Question

(II) Two billiard balls of equal mass undergo a perfectly elastic head-on collision. If one ball's initial speed was 2.00 m/s, and the other's was 3.60 m/s in the opposite direction, what will be their speeds and directions after the collision?

Answer

**step1** Understanding the Problem

We are presented with a scenario involving two billiard balls. These balls are stated to have equal mass, meaning they are of the same weight and size. They collide directly head-on, and the collision is described as "perfectly elastic," which means they bounce off each other without losing any energy during the impact. We are given the initial speeds and directions of both balls before they collide. Our task is to determine their speeds and directions immediately after this collision.

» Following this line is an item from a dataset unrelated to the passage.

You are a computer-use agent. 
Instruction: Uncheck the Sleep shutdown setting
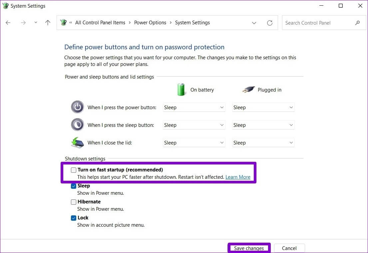pyautogui.click(x=74, y=186)
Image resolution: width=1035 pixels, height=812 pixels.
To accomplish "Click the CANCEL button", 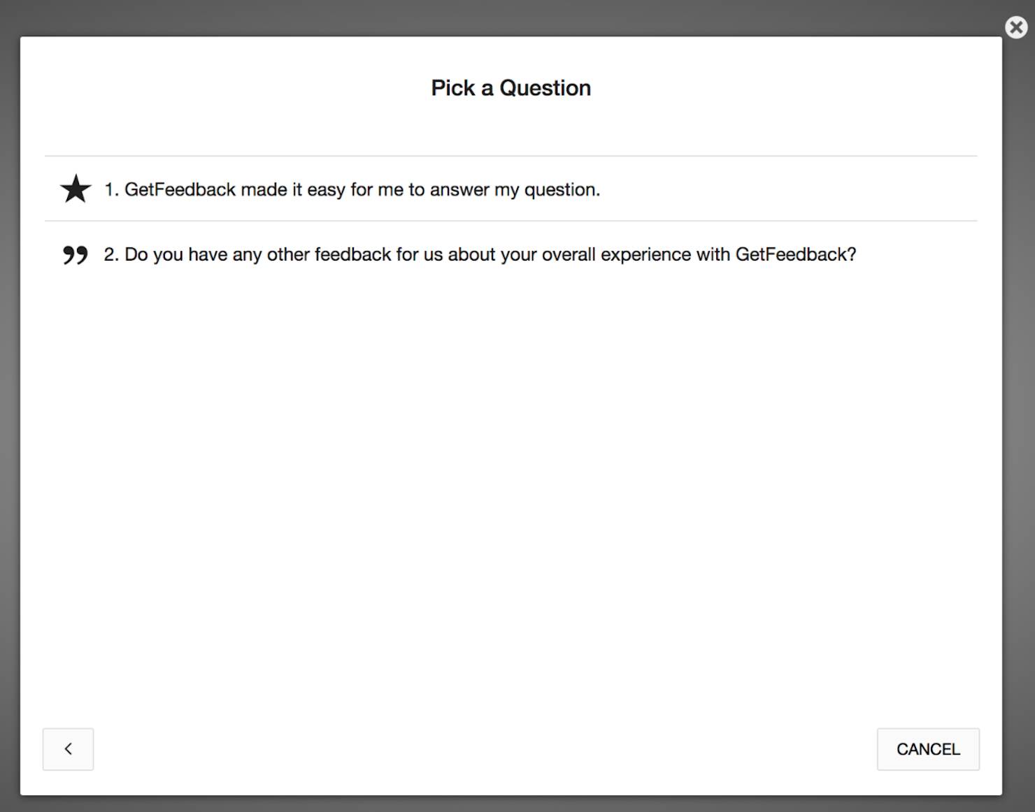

**step2** Identifying Initial Conditions

Let's clearly define the initial state for each ball:
- The first billiard ball has an initial speed of 2.00 meters per second. For clarity, let's consider its direction of motion to be 'forward'.
- The second billiard ball has an initial speed of 3.60 meters per second. It is moving in the 'opposite direction' to the first ball, meaning it is moving 'backward' if the first ball is moving 'forward'.

**step3** Applying the Principle of Elastic Collisions for Equal Masses

In the realm of physics, when two objects of identical mass undergo a perfectly elastic, head-on collision, a specific and remarkable phenomenon occurs: they precisely exchange their velocities. This means that after the collision, the first ball will adopt the speed and direction that the second ball originally had, and the second ball will adopt the speed and direction that the first ball originally had. This is a fundamental property observed in such interactions, simplifying the outcome directly.

**step4** Determining Final Speeds and Directions

Based on the principle that the balls exchange their velocities after a perfectly elastic head-on collision between equal masses:
- The first ball, which initially moved 'forward' at 2.00 meters per second, will now move with the speed and direction that the second ball initially possessed. Therefore, the first ball will move 'backward' at a speed of 3.60 meters per second.
- The second ball, which initially moved 'backward' at 3.60 meters per second, will now move with the speed and direction that the first ball originally possessed. Therefore, the second ball will move 'forward' at a speed of 2.00 meters per second.

**step5** Stating the Final Answer

After the perfectly elastic head-on collision:
- The first billiard ball will have a speed of 3.60 meters per second and will be moving in the opposite direction to its initial movement.
- The second billiard ball will have a speed of 2.00 meters per second and will be moving in the opposite direction to its initial movement (which means it will be moving in the same direction as the first ball's original movement).